Requirement → Copy the material below word for word, beginning at the line containing "Where should I click to: Choose" and continuing through the line containing "This screenshot has width=853, height=752.", with both of those lines included.

Recorded information →
━━━

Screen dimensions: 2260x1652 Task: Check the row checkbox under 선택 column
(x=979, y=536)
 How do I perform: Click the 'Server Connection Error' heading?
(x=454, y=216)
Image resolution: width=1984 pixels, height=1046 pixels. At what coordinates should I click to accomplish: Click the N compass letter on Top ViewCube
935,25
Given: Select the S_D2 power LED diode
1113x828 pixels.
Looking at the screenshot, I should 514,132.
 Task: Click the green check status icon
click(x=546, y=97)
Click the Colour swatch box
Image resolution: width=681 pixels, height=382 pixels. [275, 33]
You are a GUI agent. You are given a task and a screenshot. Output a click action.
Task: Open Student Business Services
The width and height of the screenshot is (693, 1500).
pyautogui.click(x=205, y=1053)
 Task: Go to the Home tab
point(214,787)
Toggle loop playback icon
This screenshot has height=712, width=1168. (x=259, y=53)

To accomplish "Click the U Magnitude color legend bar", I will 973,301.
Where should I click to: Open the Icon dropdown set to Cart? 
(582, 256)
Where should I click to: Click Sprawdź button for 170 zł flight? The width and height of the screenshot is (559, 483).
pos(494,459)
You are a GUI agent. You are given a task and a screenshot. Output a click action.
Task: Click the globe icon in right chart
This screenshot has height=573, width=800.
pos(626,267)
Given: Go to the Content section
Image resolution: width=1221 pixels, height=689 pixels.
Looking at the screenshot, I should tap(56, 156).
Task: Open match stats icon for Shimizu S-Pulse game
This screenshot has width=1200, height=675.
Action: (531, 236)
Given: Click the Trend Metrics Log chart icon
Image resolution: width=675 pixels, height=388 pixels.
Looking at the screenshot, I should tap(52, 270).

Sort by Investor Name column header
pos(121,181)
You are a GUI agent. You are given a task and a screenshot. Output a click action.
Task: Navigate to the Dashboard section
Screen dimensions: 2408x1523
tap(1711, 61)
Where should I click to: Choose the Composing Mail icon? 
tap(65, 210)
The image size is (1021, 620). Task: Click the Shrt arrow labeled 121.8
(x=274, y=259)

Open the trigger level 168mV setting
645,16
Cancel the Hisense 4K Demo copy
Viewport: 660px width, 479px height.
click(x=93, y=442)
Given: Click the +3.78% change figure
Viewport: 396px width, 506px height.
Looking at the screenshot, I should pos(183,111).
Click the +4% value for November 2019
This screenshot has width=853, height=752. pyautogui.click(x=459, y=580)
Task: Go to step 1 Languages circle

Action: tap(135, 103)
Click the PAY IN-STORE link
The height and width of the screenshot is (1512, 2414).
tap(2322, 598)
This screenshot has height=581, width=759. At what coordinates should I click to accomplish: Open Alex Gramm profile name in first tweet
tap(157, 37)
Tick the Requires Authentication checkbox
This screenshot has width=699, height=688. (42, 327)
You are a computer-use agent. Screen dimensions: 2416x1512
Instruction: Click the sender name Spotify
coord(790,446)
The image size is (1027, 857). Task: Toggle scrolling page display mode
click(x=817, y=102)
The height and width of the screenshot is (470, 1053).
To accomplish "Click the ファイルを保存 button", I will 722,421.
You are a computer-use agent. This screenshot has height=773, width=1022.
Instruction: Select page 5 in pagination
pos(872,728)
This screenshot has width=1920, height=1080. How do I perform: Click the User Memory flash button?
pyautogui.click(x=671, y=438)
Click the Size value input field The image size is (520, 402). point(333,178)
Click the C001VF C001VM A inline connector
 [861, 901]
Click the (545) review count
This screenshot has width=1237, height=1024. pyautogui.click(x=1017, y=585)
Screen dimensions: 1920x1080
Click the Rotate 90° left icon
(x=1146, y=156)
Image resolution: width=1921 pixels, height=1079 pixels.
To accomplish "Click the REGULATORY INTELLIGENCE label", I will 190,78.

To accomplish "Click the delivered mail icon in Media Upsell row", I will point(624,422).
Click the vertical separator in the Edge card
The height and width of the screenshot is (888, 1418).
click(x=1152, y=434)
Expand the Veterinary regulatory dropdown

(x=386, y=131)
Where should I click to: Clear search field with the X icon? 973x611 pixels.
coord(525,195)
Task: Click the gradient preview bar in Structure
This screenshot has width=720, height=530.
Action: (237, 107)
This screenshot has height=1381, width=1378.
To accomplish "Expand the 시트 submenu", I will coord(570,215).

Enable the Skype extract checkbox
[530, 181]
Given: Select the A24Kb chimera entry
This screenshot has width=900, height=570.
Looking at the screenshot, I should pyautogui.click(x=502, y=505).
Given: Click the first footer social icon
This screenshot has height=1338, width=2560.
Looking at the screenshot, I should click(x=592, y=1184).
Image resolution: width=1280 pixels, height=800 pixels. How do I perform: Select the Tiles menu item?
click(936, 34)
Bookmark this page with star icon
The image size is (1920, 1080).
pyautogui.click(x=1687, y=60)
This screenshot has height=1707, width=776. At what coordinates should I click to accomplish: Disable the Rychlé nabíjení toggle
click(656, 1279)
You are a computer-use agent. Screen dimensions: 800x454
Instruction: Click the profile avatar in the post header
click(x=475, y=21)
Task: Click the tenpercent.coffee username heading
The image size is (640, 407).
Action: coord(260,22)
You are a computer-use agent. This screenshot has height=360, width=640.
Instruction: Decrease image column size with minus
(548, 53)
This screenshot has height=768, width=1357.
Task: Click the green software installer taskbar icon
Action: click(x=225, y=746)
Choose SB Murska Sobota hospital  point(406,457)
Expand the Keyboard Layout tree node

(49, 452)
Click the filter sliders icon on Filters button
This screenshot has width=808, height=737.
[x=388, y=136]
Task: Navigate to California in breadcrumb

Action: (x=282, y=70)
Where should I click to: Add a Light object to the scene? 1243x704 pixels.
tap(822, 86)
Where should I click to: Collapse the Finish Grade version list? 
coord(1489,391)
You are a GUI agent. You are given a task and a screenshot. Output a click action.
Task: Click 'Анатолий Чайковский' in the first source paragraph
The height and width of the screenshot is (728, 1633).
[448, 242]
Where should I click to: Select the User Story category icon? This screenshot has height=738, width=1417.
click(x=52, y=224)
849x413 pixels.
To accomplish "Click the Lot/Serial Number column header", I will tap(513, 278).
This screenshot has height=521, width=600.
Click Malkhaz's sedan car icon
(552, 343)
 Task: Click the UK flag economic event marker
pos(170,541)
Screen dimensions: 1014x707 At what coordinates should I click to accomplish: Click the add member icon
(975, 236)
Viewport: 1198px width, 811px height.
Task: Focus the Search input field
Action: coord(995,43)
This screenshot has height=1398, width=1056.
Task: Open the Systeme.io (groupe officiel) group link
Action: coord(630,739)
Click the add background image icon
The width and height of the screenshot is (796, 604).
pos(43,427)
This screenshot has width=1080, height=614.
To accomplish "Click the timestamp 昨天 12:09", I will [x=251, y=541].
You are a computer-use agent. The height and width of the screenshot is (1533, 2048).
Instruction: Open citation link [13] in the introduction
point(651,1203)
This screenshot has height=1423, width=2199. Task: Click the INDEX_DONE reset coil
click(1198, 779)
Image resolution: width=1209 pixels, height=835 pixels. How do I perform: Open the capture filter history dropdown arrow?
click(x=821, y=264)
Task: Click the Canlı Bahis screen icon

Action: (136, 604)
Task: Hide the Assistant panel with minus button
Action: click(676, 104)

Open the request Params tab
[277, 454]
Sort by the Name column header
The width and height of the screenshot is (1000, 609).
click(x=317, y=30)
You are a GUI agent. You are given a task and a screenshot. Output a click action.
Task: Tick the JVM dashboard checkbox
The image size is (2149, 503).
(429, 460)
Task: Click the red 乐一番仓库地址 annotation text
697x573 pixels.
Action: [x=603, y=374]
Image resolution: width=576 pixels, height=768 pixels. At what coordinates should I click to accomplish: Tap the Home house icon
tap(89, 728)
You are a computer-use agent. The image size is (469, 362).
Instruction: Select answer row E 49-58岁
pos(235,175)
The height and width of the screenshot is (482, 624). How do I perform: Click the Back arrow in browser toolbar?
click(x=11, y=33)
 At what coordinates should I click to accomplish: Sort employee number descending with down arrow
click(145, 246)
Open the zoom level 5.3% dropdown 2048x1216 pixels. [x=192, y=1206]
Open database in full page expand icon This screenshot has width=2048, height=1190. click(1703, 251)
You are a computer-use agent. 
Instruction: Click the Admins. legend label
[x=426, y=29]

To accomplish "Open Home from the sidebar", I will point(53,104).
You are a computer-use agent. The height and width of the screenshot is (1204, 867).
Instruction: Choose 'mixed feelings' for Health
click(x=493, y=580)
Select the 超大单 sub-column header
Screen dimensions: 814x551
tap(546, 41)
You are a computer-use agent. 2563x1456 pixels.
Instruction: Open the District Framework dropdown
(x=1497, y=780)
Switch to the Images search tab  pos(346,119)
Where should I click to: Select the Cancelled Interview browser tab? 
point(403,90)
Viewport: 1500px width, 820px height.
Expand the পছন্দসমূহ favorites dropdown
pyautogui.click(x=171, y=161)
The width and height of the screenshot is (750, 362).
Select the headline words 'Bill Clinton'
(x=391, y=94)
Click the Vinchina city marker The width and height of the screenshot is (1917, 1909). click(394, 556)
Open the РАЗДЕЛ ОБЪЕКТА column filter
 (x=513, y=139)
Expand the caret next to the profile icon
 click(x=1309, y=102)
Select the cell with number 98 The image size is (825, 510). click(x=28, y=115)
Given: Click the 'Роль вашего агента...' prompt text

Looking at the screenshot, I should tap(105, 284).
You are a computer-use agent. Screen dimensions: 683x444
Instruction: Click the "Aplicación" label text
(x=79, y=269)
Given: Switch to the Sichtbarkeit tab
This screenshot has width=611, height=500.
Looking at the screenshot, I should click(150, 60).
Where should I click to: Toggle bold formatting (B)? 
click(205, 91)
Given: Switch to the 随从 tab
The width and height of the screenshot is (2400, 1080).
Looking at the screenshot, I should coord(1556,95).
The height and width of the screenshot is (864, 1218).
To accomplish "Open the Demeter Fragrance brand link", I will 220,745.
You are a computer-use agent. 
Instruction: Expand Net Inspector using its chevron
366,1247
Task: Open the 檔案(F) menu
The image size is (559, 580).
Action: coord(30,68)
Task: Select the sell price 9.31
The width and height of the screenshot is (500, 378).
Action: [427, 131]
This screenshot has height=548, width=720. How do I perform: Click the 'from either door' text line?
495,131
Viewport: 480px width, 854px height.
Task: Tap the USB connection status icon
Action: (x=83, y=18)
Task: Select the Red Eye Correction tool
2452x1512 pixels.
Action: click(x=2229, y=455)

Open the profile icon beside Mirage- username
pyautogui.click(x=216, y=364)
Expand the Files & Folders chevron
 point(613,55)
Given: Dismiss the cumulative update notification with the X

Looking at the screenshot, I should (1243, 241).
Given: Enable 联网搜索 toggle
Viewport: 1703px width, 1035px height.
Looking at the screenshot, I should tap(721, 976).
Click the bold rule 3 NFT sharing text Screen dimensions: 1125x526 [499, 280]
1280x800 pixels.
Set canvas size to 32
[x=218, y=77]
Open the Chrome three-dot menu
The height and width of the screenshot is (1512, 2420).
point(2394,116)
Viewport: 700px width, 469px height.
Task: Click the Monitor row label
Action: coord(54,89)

━━━

Exercise response →
Where should I click to: Choose the Composing Mail icon? 
tap(65, 210)
The image size is (1021, 620). Task: Click the Shrt arrow labeled 121.8
(x=274, y=259)

Open the trigger level 168mV setting
645,16
Cancel the Hisense 4K Demo copy
Viewport: 660px width, 479px height.
click(x=93, y=442)
Given: Click the +3.78% change figure
Viewport: 396px width, 506px height.
Looking at the screenshot, I should pos(183,111).
Click the +4% value for November 2019
This screenshot has width=853, height=752. pyautogui.click(x=459, y=580)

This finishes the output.